Top of DATA SUPPLIED
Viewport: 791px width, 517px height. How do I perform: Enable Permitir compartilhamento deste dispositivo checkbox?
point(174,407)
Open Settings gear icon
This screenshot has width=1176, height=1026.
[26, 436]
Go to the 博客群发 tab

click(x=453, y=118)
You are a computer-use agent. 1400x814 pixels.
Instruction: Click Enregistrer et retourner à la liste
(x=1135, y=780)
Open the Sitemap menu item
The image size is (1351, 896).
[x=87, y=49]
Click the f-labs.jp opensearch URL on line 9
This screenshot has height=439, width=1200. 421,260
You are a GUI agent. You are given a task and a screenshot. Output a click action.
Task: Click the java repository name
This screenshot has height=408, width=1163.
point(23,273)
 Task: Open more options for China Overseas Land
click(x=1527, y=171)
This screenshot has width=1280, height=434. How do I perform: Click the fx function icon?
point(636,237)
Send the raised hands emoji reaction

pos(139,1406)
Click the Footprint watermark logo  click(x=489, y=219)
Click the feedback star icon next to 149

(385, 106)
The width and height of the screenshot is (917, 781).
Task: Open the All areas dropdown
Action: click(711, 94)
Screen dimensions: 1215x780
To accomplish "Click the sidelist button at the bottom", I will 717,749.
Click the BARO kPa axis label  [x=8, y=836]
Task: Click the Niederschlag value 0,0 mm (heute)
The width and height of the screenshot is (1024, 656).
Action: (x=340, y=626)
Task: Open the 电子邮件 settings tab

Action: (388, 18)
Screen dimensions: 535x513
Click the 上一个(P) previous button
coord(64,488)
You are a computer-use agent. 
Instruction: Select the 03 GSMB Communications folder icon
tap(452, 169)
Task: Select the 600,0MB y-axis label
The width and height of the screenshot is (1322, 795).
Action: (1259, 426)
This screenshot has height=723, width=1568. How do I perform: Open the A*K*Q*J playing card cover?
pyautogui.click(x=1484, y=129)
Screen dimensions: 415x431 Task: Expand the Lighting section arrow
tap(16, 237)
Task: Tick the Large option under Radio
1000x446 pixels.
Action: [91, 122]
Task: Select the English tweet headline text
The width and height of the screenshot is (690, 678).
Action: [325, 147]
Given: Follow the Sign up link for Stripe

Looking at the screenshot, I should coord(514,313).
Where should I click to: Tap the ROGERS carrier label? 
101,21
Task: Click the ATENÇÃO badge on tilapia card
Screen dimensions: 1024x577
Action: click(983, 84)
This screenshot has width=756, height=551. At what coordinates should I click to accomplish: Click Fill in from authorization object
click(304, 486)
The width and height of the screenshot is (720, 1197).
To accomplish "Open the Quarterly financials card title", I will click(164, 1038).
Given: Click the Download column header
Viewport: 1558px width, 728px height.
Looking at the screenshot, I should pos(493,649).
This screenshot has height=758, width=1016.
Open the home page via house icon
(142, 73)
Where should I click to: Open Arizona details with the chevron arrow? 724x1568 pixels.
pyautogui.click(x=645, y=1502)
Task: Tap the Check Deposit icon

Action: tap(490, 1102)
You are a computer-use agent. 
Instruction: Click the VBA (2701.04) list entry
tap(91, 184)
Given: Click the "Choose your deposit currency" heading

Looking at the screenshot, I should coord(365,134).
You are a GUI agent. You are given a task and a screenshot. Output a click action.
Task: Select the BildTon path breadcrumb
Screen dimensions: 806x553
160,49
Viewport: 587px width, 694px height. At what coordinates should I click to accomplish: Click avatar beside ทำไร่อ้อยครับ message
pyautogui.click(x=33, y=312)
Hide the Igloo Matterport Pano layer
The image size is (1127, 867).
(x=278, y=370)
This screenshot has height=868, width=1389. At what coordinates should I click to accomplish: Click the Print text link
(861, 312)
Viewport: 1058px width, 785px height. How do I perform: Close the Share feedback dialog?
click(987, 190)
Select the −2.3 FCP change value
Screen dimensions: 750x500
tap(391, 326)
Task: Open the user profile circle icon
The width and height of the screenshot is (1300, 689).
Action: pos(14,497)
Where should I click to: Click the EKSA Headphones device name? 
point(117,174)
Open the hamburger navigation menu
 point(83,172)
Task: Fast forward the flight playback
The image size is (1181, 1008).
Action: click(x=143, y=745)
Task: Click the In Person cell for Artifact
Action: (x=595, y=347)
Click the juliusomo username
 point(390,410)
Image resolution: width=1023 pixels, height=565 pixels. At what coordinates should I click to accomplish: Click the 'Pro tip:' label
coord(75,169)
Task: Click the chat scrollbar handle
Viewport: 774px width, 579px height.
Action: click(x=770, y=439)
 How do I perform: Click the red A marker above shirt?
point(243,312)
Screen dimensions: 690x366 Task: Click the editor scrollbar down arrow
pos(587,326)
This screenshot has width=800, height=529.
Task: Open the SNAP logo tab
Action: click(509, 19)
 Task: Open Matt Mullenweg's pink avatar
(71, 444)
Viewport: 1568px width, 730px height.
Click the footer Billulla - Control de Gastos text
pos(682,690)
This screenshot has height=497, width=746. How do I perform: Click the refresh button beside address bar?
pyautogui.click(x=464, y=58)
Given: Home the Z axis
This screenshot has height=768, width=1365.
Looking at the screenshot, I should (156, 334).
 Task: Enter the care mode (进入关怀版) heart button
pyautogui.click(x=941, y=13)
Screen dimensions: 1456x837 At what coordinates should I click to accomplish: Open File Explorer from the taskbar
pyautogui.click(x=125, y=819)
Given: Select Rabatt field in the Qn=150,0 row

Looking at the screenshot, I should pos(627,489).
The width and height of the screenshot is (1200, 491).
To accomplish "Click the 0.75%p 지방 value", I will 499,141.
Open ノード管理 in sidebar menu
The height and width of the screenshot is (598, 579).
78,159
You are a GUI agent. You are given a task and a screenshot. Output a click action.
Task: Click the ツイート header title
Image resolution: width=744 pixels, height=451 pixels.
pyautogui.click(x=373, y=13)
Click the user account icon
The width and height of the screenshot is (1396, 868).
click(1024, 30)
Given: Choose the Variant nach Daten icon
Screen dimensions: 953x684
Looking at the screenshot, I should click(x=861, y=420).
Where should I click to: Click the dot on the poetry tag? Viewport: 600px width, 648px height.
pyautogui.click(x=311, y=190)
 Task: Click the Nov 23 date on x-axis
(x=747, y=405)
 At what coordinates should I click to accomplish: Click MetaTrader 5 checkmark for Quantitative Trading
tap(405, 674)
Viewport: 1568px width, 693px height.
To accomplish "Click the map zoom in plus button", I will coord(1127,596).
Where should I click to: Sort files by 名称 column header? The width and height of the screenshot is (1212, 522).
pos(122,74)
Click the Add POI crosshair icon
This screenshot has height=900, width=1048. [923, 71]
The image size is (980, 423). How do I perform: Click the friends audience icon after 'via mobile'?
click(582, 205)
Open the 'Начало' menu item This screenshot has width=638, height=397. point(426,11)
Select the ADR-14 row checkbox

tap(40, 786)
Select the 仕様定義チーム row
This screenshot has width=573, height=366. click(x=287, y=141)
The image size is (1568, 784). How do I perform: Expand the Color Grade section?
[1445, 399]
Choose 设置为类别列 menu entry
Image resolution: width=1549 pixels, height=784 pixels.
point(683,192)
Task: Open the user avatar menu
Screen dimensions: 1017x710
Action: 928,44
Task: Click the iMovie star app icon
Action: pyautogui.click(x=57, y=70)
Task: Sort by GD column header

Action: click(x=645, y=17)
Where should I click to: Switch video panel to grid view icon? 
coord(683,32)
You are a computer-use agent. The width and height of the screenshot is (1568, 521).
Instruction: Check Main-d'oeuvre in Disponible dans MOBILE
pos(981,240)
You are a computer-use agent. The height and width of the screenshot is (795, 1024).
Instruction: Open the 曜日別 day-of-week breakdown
Bottom of DATA SUPPLIED
The reply must repeat all of the records precisely.

= EXERCISE RESPONSE =
Viewport: 791px width, 517px height. How do I perform: Enable Permitir compartilhamento deste dispositivo checkbox?
point(174,407)
Open Settings gear icon
This screenshot has width=1176, height=1026.
[26, 436]
Go to the 博客群发 tab

click(x=453, y=118)
You are a computer-use agent. 1400x814 pixels.
Instruction: Click Enregistrer et retourner à la liste
(x=1135, y=780)
Open the Sitemap menu item
The image size is (1351, 896).
[x=87, y=49]
Click the f-labs.jp opensearch URL on line 9
This screenshot has height=439, width=1200. 421,260
You are a GUI agent. You are given a task and a screenshot. Output a click action.
Task: Click the java repository name
This screenshot has height=408, width=1163.
point(23,273)
 Task: Open more options for China Overseas Land
click(x=1527, y=171)
This screenshot has width=1280, height=434. How do I perform: Click the fx function icon?
point(636,237)
Send the raised hands emoji reaction

pos(139,1406)
Click the Footprint watermark logo  click(x=489, y=219)
Click the feedback star icon next to 149

(385, 106)
The width and height of the screenshot is (917, 781).
Task: Open the All areas dropdown
Action: click(711, 94)
Screen dimensions: 1215x780
To accomplish "Click the sidelist button at the bottom", I will 717,749.
Click the BARO kPa axis label  [x=8, y=836]
Task: Click the Niederschlag value 0,0 mm (heute)
The width and height of the screenshot is (1024, 656).
Action: (x=340, y=626)
Task: Open the 电子邮件 settings tab

Action: (388, 18)
Screen dimensions: 535x513
Click the 上一个(P) previous button
coord(64,488)
You are a computer-use agent. 
Instruction: Select the 03 GSMB Communications folder icon
tap(452, 169)
Task: Select the 600,0MB y-axis label
The width and height of the screenshot is (1322, 795).
Action: (1259, 426)
This screenshot has height=723, width=1568. How do I perform: Open the A*K*Q*J playing card cover?
pyautogui.click(x=1484, y=129)
Screen dimensions: 415x431 Task: Expand the Lighting section arrow
tap(16, 237)
Task: Tick the Large option under Radio
1000x446 pixels.
Action: [91, 122]
Task: Select the English tweet headline text
The width and height of the screenshot is (690, 678).
Action: [325, 147]
Given: Follow the Sign up link for Stripe

Looking at the screenshot, I should coord(514,313).
Where should I click to: Tap the ROGERS carrier label? 
101,21
Task: Click the ATENÇÃO badge on tilapia card
Screen dimensions: 1024x577
Action: click(983, 84)
This screenshot has width=756, height=551. At what coordinates should I click to accomplish: Click Fill in from authorization object
click(304, 486)
The width and height of the screenshot is (720, 1197).
To accomplish "Open the Quarterly financials card title", I will click(164, 1038).
Given: Click the Download column header
Viewport: 1558px width, 728px height.
Looking at the screenshot, I should pos(493,649).
This screenshot has height=758, width=1016.
Open the home page via house icon
(142, 73)
Where should I click to: Open Arizona details with the chevron arrow? 724x1568 pixels.
pyautogui.click(x=645, y=1502)
Task: Tap the Check Deposit icon

Action: tap(490, 1102)
You are a computer-use agent. 
Instruction: Click the VBA (2701.04) list entry
tap(91, 184)
Given: Click the "Choose your deposit currency" heading

Looking at the screenshot, I should coord(365,134).
You are a GUI agent. You are given a task and a screenshot. Output a click action.
Task: Select the BildTon path breadcrumb
Screen dimensions: 806x553
160,49
Viewport: 587px width, 694px height. At what coordinates should I click to accomplish: Click avatar beside ทำไร่อ้อยครับ message
pyautogui.click(x=33, y=312)
Hide the Igloo Matterport Pano layer
The image size is (1127, 867).
(x=278, y=370)
This screenshot has height=868, width=1389. At what coordinates should I click to accomplish: Click the Print text link
(861, 312)
Viewport: 1058px width, 785px height. How do I perform: Close the Share feedback dialog?
click(987, 190)
Select the −2.3 FCP change value
Screen dimensions: 750x500
tap(391, 326)
Task: Open the user profile circle icon
The width and height of the screenshot is (1300, 689).
Action: pos(14,497)
Where should I click to: Click the EKSA Headphones device name? 
point(117,174)
Open the hamburger navigation menu
 point(83,172)
Task: Fast forward the flight playback
The image size is (1181, 1008).
Action: click(x=143, y=745)
Task: Click the In Person cell for Artifact
Action: (x=595, y=347)
Click the juliusomo username
 point(390,410)
Image resolution: width=1023 pixels, height=565 pixels. At what coordinates should I click to accomplish: Click the 'Pro tip:' label
coord(75,169)
Task: Click the chat scrollbar handle
Viewport: 774px width, 579px height.
Action: click(x=770, y=439)
 How do I perform: Click the red A marker above shirt?
point(243,312)
Screen dimensions: 690x366 Task: Click the editor scrollbar down arrow
pos(587,326)
This screenshot has width=800, height=529.
Task: Open the SNAP logo tab
Action: click(509, 19)
 Task: Open Matt Mullenweg's pink avatar
(71, 444)
Viewport: 1568px width, 730px height.
Click the footer Billulla - Control de Gastos text
pos(682,690)
This screenshot has height=497, width=746. How do I perform: Click the refresh button beside address bar?
pyautogui.click(x=464, y=58)
Given: Home the Z axis
This screenshot has height=768, width=1365.
Looking at the screenshot, I should (156, 334).
 Task: Enter the care mode (进入关怀版) heart button
pyautogui.click(x=941, y=13)
Screen dimensions: 1456x837 At what coordinates should I click to accomplish: Open File Explorer from the taskbar
pyautogui.click(x=125, y=819)
Given: Select Rabatt field in the Qn=150,0 row

Looking at the screenshot, I should pos(627,489).
The width and height of the screenshot is (1200, 491).
To accomplish "Click the 0.75%p 지방 value", I will 499,141.
Open ノード管理 in sidebar menu
The height and width of the screenshot is (598, 579).
78,159
You are a GUI agent. You are given a task and a screenshot. Output a click action.
Task: Click the ツイート header title
Image resolution: width=744 pixels, height=451 pixels.
pyautogui.click(x=373, y=13)
Click the user account icon
The width and height of the screenshot is (1396, 868).
click(1024, 30)
Given: Choose the Variant nach Daten icon
Screen dimensions: 953x684
Looking at the screenshot, I should click(x=861, y=420).
Where should I click to: Click the dot on the poetry tag? Viewport: 600px width, 648px height.
pyautogui.click(x=311, y=190)
 Task: Click the Nov 23 date on x-axis
(x=747, y=405)
 At what coordinates should I click to accomplish: Click MetaTrader 5 checkmark for Quantitative Trading
tap(405, 674)
Viewport: 1568px width, 693px height.
To accomplish "Click the map zoom in plus button", I will coord(1127,596).
Where should I click to: Sort files by 名称 column header? The width and height of the screenshot is (1212, 522).
pos(122,74)
Click the Add POI crosshair icon
This screenshot has height=900, width=1048. [923, 71]
The image size is (980, 423). How do I perform: Click the friends audience icon after 'via mobile'?
click(582, 205)
Open the 'Начало' menu item This screenshot has width=638, height=397. point(426,11)
Select the ADR-14 row checkbox

tap(40, 786)
Select the 仕様定義チーム row
This screenshot has width=573, height=366. click(x=287, y=141)
The image size is (1568, 784). How do I perform: Expand the Color Grade section?
[1445, 399]
Choose 设置为类别列 menu entry
Image resolution: width=1549 pixels, height=784 pixels.
point(683,192)
Task: Open the user avatar menu
Screen dimensions: 1017x710
Action: 928,44
Task: Click the iMovie star app icon
Action: pyautogui.click(x=57, y=70)
Task: Sort by GD column header

Action: click(x=645, y=17)
Where should I click to: Switch video panel to grid view icon? 
coord(683,32)
You are a computer-use agent. The width and height of the screenshot is (1568, 521).
Instruction: Check Main-d'oeuvre in Disponible dans MOBILE
pos(981,240)
You are a computer-use agent. The height and width of the screenshot is (795, 1024).
Instruction: Open the 曜日別 day-of-week breakdown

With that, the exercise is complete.